Now, our expression looks like this:
$\sin^2 t + \cos^2 t$

And we know a super important identity called the Pythagorean identity, which says that:
$\sin^2 t + \cos^2 t = 1$

So, the left side of our original equation simplifies to 1, which is exactly what the right side of the equation is!
$\sin^2 t + \cos^2 t = 1$

Alternative answer

Answer: The identity $\frac{\sin t}{\csc t}+\frac{\cos t}{\sec t}=1$ is verified. Explain
This is a question about trigonometric identities, specifically reciprocal identities and the Pythagorean identity . The solving step is:

Hey friend! This looks like a super cool puzzle using sines and cosines! We need to show that the left side of the equation is the same as the right side, which is just '1'.

First, remember what $\csc t$ and $\sec t$ mean.
1. **$\csc t$ is the same as $\frac{1}{\sin t}$**. It's like its upside-down twin!
2. **$\sec t$ is the same as $\frac{1}{\cos t}$**. Another upside-down twin!

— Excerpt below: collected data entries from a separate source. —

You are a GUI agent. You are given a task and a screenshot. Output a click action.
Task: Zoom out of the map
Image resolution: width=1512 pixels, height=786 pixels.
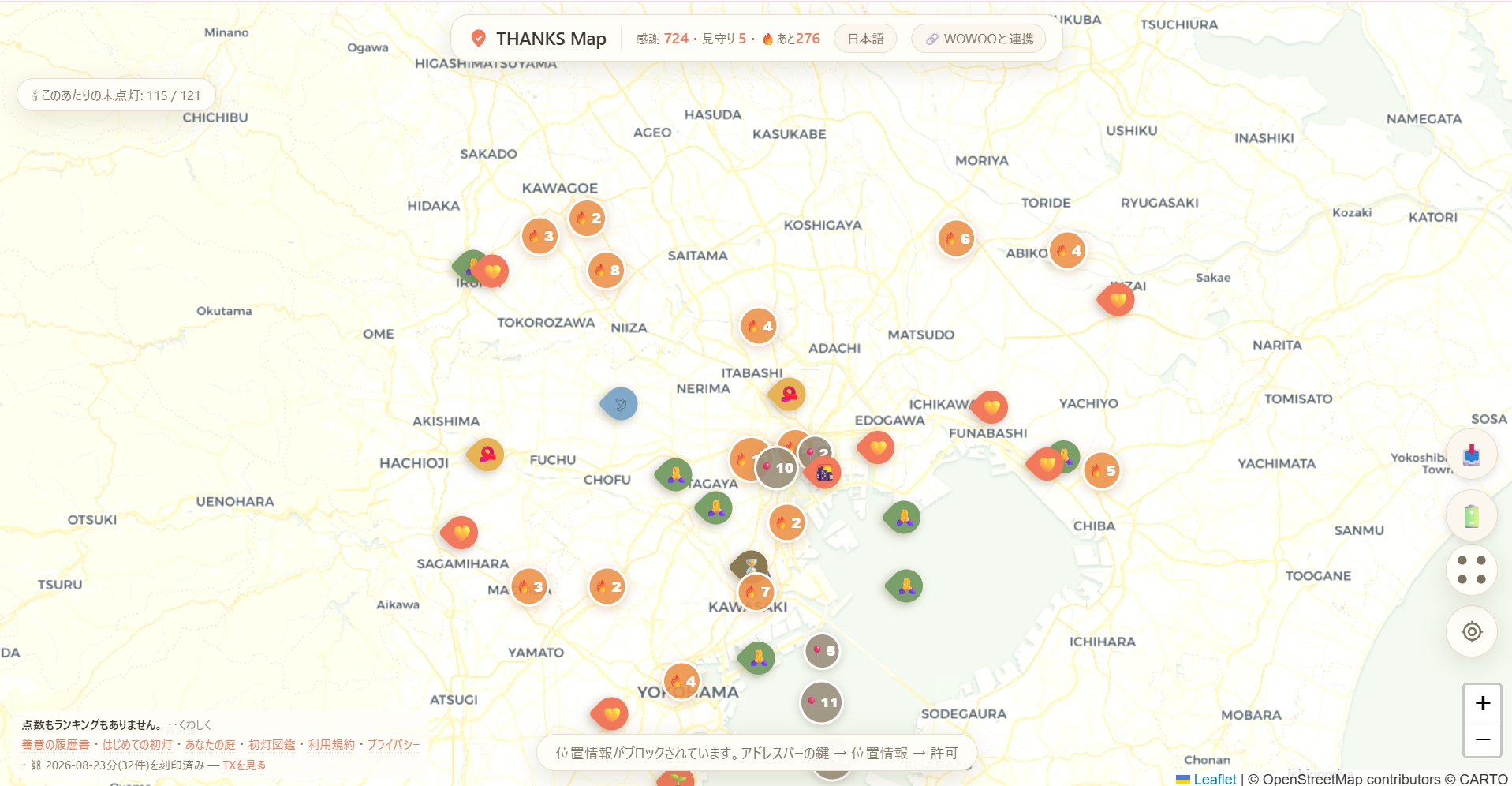coord(1482,739)
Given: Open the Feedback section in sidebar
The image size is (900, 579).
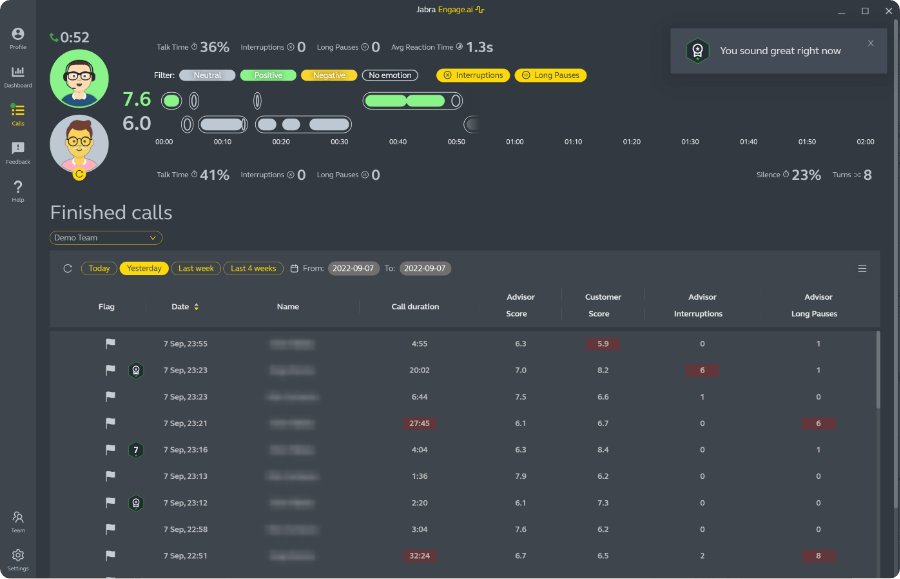Looking at the screenshot, I should [18, 152].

Now, let's plug these into our puzzle:

* The first part, $\frac{\sin t}{\csc t}$, becomes $\frac{\sin t}{\frac{1}{\sin t}}$.
* When you divide by a fraction, it's like multiplying by its flip! So, $\sin t \times \sin t$.
* That gives us **$\sin^2 t$** (which is just $\sin t$ times itself).

* The second part, $\frac{\cos t}{\sec t}$, becomes $\frac{\cos t}{\frac{1}{\cos t}}$.
* Do the same trick! $\cos t \times \cos t$.
* That gives us **$\cos^2 t$** (which is $\cos t$ times itself).

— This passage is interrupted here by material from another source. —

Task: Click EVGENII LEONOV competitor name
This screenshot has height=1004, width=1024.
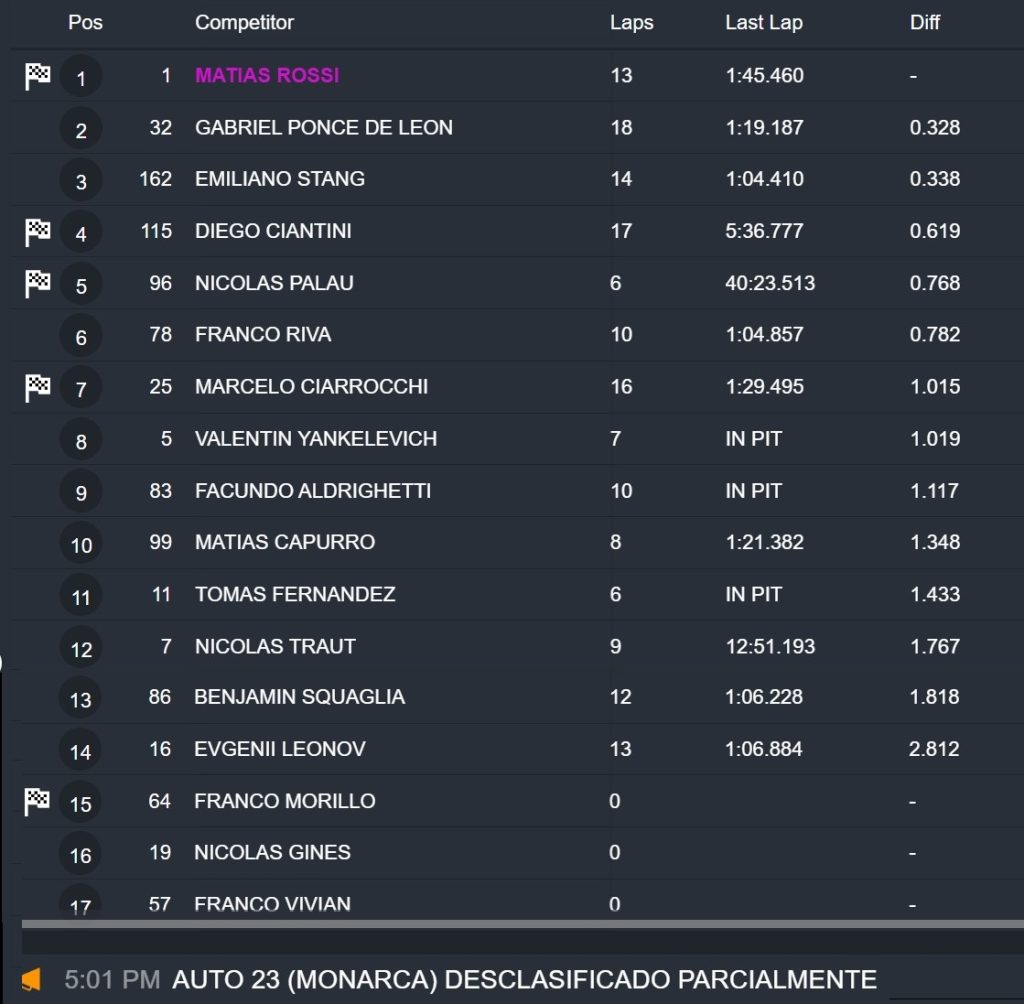Action: point(279,749)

So now, our whole left side looks like: **$\sin^2 t + \cos^2 t$**.

And guess what? There's a super famous identity called the Pythagorean Identity that says **$\sin^2 t + \cos^2 t$ always equals 1**! It's like a magic math rule!

Since $\sin^2 t + \cos^2 t = 1$, and our original right side was also 1, we've shown that both sides are exactly the same! Puzzle solved!